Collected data
↓
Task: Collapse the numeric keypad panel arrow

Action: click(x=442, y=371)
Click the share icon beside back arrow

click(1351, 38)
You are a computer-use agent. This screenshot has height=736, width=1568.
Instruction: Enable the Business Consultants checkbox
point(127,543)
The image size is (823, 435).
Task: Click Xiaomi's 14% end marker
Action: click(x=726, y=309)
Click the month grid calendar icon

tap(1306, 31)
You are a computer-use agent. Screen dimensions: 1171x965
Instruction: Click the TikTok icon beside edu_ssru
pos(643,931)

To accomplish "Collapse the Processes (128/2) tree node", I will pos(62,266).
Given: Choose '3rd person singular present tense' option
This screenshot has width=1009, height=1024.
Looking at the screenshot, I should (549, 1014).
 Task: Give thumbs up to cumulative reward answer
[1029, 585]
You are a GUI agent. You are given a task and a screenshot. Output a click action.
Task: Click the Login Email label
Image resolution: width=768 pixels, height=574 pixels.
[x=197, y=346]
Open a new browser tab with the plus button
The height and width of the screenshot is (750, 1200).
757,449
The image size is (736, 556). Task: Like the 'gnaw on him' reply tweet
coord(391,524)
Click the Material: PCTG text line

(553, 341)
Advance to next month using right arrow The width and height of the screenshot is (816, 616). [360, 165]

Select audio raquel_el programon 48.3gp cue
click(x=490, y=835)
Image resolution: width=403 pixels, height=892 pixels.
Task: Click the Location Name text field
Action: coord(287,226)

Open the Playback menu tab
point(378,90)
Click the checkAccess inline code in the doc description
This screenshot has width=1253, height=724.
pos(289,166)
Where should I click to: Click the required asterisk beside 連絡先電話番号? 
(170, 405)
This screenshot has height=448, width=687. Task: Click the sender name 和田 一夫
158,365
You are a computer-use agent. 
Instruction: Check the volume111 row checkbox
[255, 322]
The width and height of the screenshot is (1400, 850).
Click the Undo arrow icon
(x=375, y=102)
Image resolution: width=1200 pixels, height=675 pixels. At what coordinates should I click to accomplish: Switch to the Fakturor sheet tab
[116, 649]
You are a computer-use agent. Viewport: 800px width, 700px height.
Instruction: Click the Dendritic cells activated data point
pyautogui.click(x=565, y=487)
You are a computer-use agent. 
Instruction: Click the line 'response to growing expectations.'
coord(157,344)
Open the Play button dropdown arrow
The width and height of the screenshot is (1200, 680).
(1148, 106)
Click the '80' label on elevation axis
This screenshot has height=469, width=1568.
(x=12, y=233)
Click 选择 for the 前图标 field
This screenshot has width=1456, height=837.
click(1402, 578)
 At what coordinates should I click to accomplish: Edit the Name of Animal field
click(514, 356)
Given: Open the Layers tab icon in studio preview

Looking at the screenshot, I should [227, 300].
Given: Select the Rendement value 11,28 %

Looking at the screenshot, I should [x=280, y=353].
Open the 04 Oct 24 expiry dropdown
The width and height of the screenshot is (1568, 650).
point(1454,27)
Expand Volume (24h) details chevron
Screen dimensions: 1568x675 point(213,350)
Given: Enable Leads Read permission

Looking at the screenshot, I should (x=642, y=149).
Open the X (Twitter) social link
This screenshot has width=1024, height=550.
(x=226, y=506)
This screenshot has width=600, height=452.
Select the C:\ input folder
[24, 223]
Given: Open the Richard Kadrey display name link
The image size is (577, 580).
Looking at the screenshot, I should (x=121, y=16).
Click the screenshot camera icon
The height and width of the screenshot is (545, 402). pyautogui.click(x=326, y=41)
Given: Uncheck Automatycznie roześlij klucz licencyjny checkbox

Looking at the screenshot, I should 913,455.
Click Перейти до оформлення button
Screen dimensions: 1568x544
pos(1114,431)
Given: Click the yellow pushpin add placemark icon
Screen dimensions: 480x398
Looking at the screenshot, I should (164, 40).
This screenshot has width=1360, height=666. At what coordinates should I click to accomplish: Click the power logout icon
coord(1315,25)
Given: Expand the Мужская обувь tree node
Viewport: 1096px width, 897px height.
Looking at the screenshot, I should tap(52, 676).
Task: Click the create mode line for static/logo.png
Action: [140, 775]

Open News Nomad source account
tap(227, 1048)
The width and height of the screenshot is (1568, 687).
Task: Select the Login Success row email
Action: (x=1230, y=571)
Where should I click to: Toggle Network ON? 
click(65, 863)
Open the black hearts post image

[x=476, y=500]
↑
* [What to do]
Exactly as they stand above, write out the entries.

* [Task result]
Task: Collapse the numeric keypad panel arrow

Action: click(x=442, y=371)
Click the share icon beside back arrow

click(1351, 38)
You are a computer-use agent. This screenshot has height=736, width=1568.
Instruction: Enable the Business Consultants checkbox
point(127,543)
The image size is (823, 435).
Task: Click Xiaomi's 14% end marker
Action: click(x=726, y=309)
Click the month grid calendar icon

tap(1306, 31)
You are a computer-use agent. Screen dimensions: 1171x965
Instruction: Click the TikTok icon beside edu_ssru
pos(643,931)

To accomplish "Collapse the Processes (128/2) tree node", I will pos(62,266).
Given: Choose '3rd person singular present tense' option
This screenshot has width=1009, height=1024.
Looking at the screenshot, I should (549, 1014).
 Task: Give thumbs up to cumulative reward answer
[1029, 585]
You are a GUI agent. You are given a task and a screenshot. Output a click action.
Task: Click the Login Email label
Image resolution: width=768 pixels, height=574 pixels.
[x=197, y=346]
Open a new browser tab with the plus button
The height and width of the screenshot is (750, 1200).
757,449
The image size is (736, 556). Task: Like the 'gnaw on him' reply tweet
coord(391,524)
Click the Material: PCTG text line

(553, 341)
Advance to next month using right arrow The width and height of the screenshot is (816, 616). [360, 165]

Select audio raquel_el programon 48.3gp cue
click(x=490, y=835)
Image resolution: width=403 pixels, height=892 pixels.
Task: Click the Location Name text field
Action: coord(287,226)

Open the Playback menu tab
point(378,90)
Click the checkAccess inline code in the doc description
This screenshot has width=1253, height=724.
pos(289,166)
Where should I click to: Click the required asterisk beside 連絡先電話番号? 
(170, 405)
This screenshot has height=448, width=687. Task: Click the sender name 和田 一夫
158,365
You are a computer-use agent. 
Instruction: Check the volume111 row checkbox
[255, 322]
The width and height of the screenshot is (1400, 850).
Click the Undo arrow icon
(x=375, y=102)
Image resolution: width=1200 pixels, height=675 pixels. At what coordinates should I click to accomplish: Switch to the Fakturor sheet tab
[116, 649]
You are a computer-use agent. Viewport: 800px width, 700px height.
Instruction: Click the Dendritic cells activated data point
pyautogui.click(x=565, y=487)
You are a computer-use agent. 
Instruction: Click the line 'response to growing expectations.'
coord(157,344)
Open the Play button dropdown arrow
The width and height of the screenshot is (1200, 680).
(1148, 106)
Click the '80' label on elevation axis
This screenshot has height=469, width=1568.
(x=12, y=233)
Click 选择 for the 前图标 field
This screenshot has width=1456, height=837.
click(1402, 578)
 At what coordinates should I click to accomplish: Edit the Name of Animal field
click(514, 356)
Given: Open the Layers tab icon in studio preview

Looking at the screenshot, I should [227, 300].
Given: Select the Rendement value 11,28 %

Looking at the screenshot, I should [x=280, y=353].
Open the 04 Oct 24 expiry dropdown
The width and height of the screenshot is (1568, 650).
point(1454,27)
Expand Volume (24h) details chevron
Screen dimensions: 1568x675 point(213,350)
Given: Enable Leads Read permission

Looking at the screenshot, I should (x=642, y=149).
Open the X (Twitter) social link
This screenshot has width=1024, height=550.
(x=226, y=506)
This screenshot has width=600, height=452.
Select the C:\ input folder
[24, 223]
Given: Open the Richard Kadrey display name link
The image size is (577, 580).
Looking at the screenshot, I should (x=121, y=16).
Click the screenshot camera icon
The height and width of the screenshot is (545, 402). pyautogui.click(x=326, y=41)
Given: Uncheck Automatycznie roześlij klucz licencyjny checkbox

Looking at the screenshot, I should 913,455.
Click Перейти до оформлення button
Screen dimensions: 1568x544
pos(1114,431)
Given: Click the yellow pushpin add placemark icon
Screen dimensions: 480x398
Looking at the screenshot, I should (164, 40).
This screenshot has width=1360, height=666. At what coordinates should I click to accomplish: Click the power logout icon
coord(1315,25)
Given: Expand the Мужская обувь tree node
Viewport: 1096px width, 897px height.
Looking at the screenshot, I should tap(52, 676).
Task: Click the create mode line for static/logo.png
Action: [140, 775]

Open News Nomad source account
tap(227, 1048)
The width and height of the screenshot is (1568, 687).
Task: Select the Login Success row email
Action: (x=1230, y=571)
Where should I click to: Toggle Network ON? 
click(65, 863)
Open the black hearts post image

[x=476, y=500]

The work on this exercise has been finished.